Evaluation of hospital glycemic control at US Academic Medical Centers.
J Hosp Med. 2009 Jan 12;4(1):35-44
Authors: Boord JB, Greevy RA, Braithwaite SS, Arnold PC, Selig PM, Brake H, Cuny J, Baldwin D
OBJECTIVE:: To evaluate contemporary hospital glycemic management in US academic medical centers. DESIGN:: This retrospective cohort study was conducted on patients discharged from 37 academic medical centers between July 1 and September 30, 2004; 1,718 eligible adult patients met at least 1 of the inclusion criteria: 2 consecutive blood glucose readings >180 mg/dL within 24 hours, or insulin treatment at any time during hospitalization. We assessed 3 consecutive measurement days of glucose values, glycemic therapy, and additional clinical and laboratory characteristics. RESULTS:: In this diverse cohort, 79% of patients had a prior diagnosis of diabetes, and 84.6% received insulin on the second measurement day. There was wide variation in hospital performance of recommended hospital diabetes care measures such as glycosylated hemoglobin (A1C) assessment (range, 3%-63%) and timely admission laboratory glucose measurement (range, 39%-97%). Median glucose was significantly lower for patients in the intensive care unit (ICU) compared to ward/intermediate care. ICU patients treated with intravenous insulin had significantly lower median glucose when compared to subcutaneous insulin.

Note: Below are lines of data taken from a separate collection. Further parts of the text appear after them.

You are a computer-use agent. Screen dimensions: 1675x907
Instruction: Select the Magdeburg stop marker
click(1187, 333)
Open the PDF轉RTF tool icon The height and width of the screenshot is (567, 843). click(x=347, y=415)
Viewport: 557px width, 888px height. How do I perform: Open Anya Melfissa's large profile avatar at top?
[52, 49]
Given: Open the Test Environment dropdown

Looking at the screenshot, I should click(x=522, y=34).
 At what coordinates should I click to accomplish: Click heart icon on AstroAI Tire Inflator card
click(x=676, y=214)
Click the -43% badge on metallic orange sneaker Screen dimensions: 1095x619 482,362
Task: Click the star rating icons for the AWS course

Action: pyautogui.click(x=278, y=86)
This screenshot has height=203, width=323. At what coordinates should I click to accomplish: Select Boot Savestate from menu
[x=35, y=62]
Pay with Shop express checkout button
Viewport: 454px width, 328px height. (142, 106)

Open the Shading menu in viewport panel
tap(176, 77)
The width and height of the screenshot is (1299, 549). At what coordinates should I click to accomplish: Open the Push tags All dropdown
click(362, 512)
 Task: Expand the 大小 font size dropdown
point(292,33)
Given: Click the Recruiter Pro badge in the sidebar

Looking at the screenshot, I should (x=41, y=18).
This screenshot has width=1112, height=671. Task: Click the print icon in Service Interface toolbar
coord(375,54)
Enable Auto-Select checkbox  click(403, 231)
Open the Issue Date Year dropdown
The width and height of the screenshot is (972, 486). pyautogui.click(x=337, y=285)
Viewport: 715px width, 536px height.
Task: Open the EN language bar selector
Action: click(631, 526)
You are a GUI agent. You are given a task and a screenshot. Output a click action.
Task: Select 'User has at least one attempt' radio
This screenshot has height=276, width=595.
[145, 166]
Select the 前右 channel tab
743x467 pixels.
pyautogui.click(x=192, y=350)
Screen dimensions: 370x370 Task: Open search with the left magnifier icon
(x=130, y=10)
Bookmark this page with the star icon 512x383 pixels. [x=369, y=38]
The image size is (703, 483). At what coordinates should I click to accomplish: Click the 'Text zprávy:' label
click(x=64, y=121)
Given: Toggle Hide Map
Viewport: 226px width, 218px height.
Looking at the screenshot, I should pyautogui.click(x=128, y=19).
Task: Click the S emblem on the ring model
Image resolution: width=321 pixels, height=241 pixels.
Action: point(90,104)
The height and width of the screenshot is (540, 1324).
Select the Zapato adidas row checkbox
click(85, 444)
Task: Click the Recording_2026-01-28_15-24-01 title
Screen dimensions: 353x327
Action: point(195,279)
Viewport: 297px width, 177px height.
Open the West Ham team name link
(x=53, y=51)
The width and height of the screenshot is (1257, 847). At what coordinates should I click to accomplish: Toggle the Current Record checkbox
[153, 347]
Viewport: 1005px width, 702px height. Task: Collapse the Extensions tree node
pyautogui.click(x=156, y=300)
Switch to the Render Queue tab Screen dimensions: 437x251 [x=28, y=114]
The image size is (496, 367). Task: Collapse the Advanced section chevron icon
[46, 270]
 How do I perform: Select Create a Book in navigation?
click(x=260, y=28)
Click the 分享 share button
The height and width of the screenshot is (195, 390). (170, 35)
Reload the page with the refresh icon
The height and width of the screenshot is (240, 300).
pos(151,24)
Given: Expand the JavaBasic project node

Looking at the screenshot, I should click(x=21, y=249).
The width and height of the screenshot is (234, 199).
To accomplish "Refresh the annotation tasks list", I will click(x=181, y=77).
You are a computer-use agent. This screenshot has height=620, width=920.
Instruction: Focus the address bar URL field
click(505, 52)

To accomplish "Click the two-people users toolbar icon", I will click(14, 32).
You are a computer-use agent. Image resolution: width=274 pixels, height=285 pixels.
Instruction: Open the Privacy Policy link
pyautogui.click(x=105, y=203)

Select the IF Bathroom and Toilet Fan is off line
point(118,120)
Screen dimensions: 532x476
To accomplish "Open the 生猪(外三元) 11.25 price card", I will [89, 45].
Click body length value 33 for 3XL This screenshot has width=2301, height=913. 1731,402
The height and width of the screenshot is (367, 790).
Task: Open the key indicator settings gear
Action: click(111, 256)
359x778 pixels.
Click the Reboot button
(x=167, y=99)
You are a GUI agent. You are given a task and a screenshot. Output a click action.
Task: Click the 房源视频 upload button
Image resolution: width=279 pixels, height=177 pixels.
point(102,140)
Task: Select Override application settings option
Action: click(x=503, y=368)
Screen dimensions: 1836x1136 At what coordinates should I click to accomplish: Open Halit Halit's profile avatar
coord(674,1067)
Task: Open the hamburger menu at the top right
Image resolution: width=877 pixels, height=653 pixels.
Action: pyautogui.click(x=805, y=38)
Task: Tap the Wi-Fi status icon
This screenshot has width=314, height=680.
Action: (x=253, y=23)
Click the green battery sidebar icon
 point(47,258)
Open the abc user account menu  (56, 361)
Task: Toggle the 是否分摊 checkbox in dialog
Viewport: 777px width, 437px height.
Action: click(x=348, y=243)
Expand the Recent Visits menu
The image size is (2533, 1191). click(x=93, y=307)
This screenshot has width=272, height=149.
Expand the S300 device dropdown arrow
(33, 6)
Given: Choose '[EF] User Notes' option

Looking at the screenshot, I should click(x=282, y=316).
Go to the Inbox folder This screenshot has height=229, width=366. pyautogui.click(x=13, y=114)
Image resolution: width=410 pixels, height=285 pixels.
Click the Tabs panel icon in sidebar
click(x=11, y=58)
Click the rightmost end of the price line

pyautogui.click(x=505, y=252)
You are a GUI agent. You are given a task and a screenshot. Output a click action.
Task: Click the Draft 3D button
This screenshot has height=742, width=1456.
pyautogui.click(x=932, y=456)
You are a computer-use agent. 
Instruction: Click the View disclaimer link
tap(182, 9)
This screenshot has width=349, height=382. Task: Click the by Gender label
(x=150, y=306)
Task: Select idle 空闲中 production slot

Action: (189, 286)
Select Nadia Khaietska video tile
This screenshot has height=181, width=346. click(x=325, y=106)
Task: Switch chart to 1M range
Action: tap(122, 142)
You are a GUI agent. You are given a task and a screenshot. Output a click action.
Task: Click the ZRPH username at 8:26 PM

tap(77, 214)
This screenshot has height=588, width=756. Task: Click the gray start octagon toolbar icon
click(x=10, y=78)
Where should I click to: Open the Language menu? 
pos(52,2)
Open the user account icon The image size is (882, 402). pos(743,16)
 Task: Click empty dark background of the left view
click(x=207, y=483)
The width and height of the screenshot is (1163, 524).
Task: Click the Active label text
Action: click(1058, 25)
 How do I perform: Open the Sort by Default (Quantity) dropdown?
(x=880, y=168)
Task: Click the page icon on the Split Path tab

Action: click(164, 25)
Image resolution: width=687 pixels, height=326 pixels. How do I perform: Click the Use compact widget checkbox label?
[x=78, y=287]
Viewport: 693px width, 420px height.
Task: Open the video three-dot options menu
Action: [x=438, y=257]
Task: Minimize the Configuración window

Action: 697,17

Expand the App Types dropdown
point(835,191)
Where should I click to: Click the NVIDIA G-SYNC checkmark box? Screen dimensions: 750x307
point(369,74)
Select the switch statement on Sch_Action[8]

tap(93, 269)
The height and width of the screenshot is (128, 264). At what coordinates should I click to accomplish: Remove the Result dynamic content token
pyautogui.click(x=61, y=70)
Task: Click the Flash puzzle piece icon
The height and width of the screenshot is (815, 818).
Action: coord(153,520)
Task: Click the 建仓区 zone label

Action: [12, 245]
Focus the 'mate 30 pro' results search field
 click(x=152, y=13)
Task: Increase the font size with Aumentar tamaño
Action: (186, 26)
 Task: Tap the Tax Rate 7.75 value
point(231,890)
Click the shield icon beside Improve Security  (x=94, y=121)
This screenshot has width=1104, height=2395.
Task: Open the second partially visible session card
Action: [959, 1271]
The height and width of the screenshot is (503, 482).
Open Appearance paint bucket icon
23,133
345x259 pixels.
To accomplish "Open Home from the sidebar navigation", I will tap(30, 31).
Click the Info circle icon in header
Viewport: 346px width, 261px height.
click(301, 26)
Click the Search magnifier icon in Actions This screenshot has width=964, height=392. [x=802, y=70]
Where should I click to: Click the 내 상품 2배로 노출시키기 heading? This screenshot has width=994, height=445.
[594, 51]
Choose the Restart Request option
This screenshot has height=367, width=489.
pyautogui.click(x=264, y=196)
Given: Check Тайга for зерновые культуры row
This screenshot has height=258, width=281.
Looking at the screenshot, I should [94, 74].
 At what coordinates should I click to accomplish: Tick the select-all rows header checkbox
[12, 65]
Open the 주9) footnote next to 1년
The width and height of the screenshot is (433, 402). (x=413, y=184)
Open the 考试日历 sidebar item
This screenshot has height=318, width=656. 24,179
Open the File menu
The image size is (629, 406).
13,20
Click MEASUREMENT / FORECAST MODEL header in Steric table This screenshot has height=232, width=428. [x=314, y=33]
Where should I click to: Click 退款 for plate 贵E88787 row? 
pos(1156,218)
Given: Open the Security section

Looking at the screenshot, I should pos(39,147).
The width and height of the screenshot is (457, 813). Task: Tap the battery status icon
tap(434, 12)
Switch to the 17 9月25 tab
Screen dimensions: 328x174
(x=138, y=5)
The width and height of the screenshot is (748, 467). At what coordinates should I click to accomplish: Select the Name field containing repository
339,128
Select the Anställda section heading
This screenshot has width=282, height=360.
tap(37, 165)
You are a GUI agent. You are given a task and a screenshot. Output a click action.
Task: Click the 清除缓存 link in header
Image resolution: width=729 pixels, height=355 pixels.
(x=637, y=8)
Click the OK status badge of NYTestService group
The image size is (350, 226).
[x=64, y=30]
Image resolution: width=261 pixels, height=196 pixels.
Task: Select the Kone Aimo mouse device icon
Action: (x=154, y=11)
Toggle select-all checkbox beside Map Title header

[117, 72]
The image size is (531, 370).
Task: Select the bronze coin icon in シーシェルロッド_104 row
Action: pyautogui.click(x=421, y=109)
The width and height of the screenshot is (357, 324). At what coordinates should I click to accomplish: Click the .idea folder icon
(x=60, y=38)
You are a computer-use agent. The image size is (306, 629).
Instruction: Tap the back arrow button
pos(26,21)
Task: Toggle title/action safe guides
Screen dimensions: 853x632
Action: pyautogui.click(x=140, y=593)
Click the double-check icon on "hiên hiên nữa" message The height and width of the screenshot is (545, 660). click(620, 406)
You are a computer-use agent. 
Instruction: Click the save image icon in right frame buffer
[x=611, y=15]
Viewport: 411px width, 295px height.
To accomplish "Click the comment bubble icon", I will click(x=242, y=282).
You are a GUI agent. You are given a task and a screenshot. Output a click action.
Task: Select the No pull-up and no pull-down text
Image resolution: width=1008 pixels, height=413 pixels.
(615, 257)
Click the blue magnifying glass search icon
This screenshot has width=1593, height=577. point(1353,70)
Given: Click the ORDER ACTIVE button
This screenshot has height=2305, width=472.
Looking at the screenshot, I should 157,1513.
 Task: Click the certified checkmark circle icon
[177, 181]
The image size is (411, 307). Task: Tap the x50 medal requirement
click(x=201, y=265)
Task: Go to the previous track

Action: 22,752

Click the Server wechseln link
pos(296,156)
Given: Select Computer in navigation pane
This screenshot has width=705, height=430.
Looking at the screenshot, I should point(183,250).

Only 25% of ICU patients on day 3 had estimated 6 AM glucose </=110 mg/dL. Hyperglycemia was common, 50% of all patients had >/=1 glucose measurement >/=180 mg/dL on measurement days 2 and 3. Severe hypoglycemia (<50 mg/dL) occurred in 2.8% of all patient days. CONCLUSIONS:: Despite frequent insulin use, glucose control was suboptimal. Academic medical centers have opportunities to improve care to meet current American Diabetes Association hospital diabetes care standards. Journal of Hospital Medicine 2009;4:35-44. (c) 2009 Society of Hospital Medicine.